Thursday, January 11, 2007

Lights out in the Electric City

Schenectady, NY - the Electric City. Even when I was a teenager I thought the nickname was supposed to be ironic because a city with less electricity I couldn't imagine. In fact, if not for the fact that Amtrak ran a train from Schenectady to New York called the Electric City Express, it's likely that I'd have just believed that the nickname Electric City was only a local affectation.

Yet, Schenectady is (was, more appropriately) the Electric City. It was headquarters to General Electric, which was founded there by Thomas Edison in 1892. I used to go into Schenectady regularly 25 years ago when I was in high school. The city seemed dead to me, but the huge buildings that housed all of the GE plants were obvious signs of long gone better days. A few aging buildings still buzzed with activity, but I remember at the time thinking who would ever want to work there.

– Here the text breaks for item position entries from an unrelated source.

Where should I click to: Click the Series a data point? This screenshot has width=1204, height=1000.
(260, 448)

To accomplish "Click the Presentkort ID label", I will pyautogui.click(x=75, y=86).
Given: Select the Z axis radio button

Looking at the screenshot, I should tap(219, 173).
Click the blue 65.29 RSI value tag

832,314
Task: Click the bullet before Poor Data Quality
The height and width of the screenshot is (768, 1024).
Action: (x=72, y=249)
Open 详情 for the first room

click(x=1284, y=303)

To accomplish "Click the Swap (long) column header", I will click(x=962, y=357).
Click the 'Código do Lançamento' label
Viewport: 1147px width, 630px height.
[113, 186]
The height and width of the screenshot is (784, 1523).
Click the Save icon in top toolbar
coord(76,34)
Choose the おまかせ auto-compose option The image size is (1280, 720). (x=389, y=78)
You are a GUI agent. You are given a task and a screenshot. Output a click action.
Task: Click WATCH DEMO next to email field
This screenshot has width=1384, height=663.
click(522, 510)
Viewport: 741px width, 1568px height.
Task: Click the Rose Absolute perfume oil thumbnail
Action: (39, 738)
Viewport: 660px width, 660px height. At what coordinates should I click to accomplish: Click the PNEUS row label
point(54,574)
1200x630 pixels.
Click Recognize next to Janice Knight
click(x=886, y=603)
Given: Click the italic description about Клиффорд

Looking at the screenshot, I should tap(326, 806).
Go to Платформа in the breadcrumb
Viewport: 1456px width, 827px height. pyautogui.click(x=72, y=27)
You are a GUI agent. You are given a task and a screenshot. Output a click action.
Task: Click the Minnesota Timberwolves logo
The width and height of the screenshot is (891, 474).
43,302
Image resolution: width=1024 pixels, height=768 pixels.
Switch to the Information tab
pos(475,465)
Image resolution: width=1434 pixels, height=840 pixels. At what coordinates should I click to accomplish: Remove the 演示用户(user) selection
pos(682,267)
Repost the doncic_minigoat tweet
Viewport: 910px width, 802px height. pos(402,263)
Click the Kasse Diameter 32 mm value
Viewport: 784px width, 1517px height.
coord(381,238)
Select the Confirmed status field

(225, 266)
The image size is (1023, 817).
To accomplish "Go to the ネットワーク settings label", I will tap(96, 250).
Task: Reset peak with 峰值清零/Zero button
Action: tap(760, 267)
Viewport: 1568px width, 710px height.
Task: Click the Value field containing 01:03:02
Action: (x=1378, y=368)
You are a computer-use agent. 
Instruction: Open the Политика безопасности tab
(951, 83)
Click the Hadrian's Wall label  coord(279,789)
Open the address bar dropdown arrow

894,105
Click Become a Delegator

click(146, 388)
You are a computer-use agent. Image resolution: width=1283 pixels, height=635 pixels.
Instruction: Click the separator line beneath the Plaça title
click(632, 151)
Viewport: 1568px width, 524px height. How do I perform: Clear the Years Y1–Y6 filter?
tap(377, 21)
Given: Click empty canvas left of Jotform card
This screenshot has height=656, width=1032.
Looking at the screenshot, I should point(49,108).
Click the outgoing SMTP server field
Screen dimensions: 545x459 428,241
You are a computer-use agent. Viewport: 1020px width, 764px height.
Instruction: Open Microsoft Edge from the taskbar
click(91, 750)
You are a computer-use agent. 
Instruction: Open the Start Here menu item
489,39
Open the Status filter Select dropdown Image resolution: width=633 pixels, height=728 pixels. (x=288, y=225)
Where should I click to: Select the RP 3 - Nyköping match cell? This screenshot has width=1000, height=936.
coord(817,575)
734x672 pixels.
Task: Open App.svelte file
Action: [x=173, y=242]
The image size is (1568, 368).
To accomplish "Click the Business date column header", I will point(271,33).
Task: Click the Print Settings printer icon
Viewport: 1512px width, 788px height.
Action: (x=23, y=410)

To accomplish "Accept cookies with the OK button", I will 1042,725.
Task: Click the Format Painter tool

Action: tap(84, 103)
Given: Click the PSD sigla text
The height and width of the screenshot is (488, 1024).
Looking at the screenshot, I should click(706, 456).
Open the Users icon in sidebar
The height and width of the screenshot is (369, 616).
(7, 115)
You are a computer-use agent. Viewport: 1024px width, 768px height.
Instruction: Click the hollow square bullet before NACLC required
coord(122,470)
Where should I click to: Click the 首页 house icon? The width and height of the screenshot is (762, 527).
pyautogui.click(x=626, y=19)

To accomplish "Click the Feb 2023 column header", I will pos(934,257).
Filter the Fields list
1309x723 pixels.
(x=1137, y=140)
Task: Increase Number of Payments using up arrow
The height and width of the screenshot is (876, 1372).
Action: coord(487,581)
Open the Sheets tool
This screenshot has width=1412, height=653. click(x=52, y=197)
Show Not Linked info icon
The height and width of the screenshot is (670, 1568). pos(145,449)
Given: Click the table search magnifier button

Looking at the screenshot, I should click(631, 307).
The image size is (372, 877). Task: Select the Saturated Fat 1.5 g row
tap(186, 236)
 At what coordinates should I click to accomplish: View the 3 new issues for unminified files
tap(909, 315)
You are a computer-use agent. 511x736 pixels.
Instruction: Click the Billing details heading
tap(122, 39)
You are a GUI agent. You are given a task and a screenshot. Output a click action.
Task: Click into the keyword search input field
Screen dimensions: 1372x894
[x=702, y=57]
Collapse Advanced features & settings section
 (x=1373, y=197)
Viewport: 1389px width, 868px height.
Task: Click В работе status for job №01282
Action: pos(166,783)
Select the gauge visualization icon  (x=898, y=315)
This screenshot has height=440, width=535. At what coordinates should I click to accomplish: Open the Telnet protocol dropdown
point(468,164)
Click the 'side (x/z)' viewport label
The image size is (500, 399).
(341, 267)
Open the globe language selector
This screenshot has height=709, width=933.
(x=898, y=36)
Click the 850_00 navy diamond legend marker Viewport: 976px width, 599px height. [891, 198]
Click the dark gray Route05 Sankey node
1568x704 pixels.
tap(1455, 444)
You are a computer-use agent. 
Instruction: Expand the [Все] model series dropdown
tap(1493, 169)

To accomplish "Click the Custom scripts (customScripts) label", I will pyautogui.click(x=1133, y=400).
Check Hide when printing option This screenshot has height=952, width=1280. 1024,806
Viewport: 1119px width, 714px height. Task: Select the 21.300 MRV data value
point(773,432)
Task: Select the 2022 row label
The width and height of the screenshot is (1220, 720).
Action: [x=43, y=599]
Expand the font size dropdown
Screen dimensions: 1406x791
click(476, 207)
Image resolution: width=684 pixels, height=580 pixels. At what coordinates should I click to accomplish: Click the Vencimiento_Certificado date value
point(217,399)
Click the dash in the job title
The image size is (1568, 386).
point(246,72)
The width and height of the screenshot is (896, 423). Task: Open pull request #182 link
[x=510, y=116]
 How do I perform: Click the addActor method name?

It seems that today Schenectady is even deader now than when I was in school. US News & World Report features Schenectady in its article about aging industrial cities in upstate New York.
Once known as "the city that lights and hauls the world," Schenectady has become a dim bulb and the first stop in a long, bleak road that runs through much of upstate New York, a countryside pockmarked with a series of eerie industrial relics and shuttered mill towns.
Not a very bright picture for the Electric City.